Provided information
———

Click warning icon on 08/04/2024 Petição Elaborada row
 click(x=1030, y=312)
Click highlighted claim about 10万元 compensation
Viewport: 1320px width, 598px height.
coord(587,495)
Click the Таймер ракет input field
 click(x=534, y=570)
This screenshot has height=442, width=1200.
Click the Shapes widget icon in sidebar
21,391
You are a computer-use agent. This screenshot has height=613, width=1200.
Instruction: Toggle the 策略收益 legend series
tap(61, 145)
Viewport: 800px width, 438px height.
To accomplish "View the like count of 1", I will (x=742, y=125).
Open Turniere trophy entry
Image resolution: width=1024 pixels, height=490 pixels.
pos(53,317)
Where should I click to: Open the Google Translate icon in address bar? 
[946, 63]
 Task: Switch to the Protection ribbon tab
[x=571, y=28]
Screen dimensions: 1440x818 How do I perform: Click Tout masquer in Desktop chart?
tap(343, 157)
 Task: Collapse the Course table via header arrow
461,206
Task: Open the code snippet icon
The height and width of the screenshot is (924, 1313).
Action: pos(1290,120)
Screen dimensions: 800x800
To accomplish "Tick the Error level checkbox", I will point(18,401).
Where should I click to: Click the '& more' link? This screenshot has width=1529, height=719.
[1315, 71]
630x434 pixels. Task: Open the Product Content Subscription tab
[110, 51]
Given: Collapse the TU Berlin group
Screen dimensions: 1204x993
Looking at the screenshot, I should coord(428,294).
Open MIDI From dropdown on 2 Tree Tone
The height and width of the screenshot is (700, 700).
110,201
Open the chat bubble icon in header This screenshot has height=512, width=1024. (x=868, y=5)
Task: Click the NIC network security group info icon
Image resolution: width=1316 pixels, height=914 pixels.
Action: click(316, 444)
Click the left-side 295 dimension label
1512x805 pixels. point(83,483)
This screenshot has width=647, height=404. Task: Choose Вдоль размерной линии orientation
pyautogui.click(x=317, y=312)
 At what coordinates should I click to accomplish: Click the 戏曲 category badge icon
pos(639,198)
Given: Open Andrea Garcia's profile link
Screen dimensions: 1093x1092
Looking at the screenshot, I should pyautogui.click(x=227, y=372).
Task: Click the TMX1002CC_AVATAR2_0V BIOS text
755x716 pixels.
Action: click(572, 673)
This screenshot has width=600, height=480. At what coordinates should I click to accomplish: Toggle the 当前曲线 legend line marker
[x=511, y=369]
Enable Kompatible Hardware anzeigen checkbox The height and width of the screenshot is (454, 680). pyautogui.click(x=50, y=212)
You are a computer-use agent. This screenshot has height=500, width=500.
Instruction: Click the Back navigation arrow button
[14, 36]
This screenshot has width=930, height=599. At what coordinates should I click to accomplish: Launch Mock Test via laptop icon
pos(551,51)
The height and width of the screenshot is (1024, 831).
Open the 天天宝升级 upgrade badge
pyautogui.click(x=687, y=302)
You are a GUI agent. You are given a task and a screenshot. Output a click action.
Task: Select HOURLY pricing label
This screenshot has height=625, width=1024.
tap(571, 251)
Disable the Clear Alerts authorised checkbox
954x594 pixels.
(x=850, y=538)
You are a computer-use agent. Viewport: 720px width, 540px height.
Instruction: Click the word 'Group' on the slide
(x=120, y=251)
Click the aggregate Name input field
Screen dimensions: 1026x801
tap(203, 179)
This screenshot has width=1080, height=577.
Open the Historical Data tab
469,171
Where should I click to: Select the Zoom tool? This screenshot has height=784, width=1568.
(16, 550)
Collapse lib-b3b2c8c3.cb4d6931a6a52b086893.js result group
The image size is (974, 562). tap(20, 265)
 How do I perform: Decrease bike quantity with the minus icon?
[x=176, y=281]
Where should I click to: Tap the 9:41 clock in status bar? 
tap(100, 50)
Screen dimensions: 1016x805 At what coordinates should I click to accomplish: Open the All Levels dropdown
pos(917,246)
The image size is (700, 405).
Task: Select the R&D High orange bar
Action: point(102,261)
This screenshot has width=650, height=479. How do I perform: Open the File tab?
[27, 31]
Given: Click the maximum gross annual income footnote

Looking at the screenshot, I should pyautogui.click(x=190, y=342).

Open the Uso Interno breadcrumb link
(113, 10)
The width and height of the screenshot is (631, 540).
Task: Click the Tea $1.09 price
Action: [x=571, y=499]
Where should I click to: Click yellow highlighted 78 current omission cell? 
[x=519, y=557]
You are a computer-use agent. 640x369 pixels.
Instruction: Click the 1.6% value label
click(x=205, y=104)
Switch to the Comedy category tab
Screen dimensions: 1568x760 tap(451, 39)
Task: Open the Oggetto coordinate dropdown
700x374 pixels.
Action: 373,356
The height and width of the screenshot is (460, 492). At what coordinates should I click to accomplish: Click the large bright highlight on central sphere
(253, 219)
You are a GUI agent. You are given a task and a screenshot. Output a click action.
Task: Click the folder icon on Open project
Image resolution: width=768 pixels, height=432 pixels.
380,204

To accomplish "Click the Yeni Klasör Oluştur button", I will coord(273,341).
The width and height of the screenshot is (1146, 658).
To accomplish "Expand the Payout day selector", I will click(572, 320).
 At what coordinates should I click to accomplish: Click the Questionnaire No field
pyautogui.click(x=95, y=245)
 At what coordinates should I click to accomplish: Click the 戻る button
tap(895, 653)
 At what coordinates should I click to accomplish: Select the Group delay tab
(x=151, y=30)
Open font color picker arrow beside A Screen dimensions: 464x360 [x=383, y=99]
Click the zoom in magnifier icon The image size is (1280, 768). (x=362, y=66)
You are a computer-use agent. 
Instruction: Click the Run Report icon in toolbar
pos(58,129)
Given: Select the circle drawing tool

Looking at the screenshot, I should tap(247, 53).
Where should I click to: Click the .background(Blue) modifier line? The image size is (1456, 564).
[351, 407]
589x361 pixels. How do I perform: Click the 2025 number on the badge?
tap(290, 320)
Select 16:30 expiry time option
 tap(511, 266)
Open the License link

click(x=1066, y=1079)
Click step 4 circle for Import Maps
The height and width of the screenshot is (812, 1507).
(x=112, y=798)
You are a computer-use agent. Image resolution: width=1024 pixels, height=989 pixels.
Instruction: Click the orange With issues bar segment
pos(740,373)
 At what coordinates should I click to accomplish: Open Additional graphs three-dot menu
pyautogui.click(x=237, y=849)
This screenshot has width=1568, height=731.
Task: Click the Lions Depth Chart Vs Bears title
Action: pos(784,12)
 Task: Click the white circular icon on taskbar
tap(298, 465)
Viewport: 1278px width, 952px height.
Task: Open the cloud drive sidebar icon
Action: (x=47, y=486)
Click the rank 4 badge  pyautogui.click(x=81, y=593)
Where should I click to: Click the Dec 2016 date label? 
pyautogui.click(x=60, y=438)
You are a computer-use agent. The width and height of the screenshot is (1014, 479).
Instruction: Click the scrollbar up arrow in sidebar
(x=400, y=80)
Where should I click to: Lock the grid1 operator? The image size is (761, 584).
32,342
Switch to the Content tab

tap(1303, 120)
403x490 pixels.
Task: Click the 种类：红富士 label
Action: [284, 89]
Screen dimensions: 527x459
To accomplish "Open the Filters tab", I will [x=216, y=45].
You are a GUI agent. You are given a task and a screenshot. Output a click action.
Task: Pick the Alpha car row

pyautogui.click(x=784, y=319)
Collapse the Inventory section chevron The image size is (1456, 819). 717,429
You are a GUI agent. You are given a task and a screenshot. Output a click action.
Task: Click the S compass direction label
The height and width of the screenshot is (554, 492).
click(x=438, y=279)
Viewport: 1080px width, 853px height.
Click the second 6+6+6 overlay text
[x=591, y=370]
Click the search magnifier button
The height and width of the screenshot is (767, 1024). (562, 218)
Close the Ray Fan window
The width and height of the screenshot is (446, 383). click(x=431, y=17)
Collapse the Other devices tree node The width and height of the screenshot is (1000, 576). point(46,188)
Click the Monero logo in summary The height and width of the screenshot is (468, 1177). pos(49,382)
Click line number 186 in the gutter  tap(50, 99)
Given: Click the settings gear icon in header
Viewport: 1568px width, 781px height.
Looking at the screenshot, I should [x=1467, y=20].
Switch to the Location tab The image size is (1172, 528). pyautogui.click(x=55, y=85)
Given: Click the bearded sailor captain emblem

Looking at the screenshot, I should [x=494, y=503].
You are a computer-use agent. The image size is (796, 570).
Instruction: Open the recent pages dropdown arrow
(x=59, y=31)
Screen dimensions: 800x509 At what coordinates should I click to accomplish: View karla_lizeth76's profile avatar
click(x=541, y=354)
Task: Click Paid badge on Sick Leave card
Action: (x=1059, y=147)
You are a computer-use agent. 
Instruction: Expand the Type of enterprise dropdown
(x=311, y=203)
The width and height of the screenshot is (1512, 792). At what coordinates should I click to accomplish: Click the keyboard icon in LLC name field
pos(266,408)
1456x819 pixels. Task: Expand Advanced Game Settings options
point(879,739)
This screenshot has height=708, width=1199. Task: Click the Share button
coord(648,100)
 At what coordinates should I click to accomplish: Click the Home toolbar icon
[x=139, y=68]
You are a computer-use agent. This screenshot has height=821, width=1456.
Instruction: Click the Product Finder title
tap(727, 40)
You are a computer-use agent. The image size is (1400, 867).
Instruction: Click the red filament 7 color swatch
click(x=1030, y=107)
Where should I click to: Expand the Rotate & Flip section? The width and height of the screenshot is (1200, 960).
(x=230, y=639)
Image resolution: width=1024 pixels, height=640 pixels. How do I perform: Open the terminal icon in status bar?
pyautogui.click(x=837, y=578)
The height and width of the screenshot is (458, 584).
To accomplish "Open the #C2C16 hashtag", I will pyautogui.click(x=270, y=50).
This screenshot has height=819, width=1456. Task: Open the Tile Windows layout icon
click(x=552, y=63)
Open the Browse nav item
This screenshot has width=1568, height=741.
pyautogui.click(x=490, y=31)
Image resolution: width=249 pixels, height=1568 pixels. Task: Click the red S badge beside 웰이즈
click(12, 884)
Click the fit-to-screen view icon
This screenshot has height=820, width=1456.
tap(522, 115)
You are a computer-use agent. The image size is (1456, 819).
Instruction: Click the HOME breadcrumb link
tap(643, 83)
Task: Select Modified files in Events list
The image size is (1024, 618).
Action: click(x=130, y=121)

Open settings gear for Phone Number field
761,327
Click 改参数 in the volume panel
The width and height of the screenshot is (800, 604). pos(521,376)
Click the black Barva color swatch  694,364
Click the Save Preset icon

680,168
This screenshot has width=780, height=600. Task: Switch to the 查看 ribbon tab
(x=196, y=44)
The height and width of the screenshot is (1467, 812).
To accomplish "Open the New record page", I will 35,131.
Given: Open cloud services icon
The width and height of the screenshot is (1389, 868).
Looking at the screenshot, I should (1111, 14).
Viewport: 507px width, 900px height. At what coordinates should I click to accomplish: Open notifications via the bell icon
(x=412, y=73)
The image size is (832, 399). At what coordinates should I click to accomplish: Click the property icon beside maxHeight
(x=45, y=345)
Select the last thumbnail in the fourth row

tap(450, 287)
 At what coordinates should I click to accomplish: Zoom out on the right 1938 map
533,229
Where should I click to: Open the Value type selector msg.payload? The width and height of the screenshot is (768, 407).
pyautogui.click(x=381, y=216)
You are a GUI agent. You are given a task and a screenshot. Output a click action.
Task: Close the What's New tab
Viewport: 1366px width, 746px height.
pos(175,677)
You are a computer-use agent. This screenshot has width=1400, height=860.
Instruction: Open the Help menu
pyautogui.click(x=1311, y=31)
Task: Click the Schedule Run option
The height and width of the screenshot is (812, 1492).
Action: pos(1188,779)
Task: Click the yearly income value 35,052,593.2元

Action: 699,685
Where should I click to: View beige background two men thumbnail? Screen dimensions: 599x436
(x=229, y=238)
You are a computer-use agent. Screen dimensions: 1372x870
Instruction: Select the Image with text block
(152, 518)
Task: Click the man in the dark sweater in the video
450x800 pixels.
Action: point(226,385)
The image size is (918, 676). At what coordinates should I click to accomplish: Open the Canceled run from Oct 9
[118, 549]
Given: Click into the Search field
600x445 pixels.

———

Required task
Reproduce the entries from the line with "Where should I click to: Select" to the line with "(x=151, y=30)", swapping "tab" for "panel" and leaving everything else unchanged.

Exercise answer
Where should I click to: Select the Zoom tool? This screenshot has height=784, width=1568.
(16, 550)
Collapse lib-b3b2c8c3.cb4d6931a6a52b086893.js result group
The image size is (974, 562). tap(20, 265)
 How do I perform: Decrease bike quantity with the minus icon?
[x=176, y=281]
Where should I click to: Tap the 9:41 clock in status bar? 
tap(100, 50)
Screen dimensions: 1016x805 At what coordinates should I click to accomplish: Open the All Levels dropdown
pos(917,246)
The image size is (700, 405).
Task: Select the R&D High orange bar
Action: point(102,261)
This screenshot has width=650, height=479. How do I perform: Open the File panel?
[27, 31]
Given: Click the maximum gross annual income footnote

Looking at the screenshot, I should pyautogui.click(x=190, y=342).

Open the Uso Interno breadcrumb link
(113, 10)
The width and height of the screenshot is (631, 540).
Task: Click the Tea $1.09 price
Action: [x=571, y=499]
Where should I click to: Click yellow highlighted 78 current omission cell? 
[x=519, y=557]
You are a computer-use agent. 640x369 pixels.
Instruction: Click the 1.6% value label
click(x=205, y=104)
Switch to the Comedy category panel
Screen dimensions: 1568x760 tap(451, 39)
Task: Open the Oggetto coordinate dropdown
700x374 pixels.
Action: 373,356
The height and width of the screenshot is (460, 492). At what coordinates should I click to accomplish: Click the large bright highlight on central sphere
(253, 219)
You are a GUI agent. You are given a task and a screenshot. Output a click action.
Task: Click the folder icon on Open project
Image resolution: width=768 pixels, height=432 pixels.
380,204

To accomplish "Click the Yeni Klasör Oluştur button", I will coord(273,341).
The width and height of the screenshot is (1146, 658).
To accomplish "Expand the Payout day selector", I will click(572, 320).
 At what coordinates should I click to accomplish: Click the Questionnaire No field
pyautogui.click(x=95, y=245)
 At what coordinates should I click to accomplish: Click the 戻る button
tap(895, 653)
 At what coordinates should I click to accomplish: Select the Group delay panel
(x=151, y=30)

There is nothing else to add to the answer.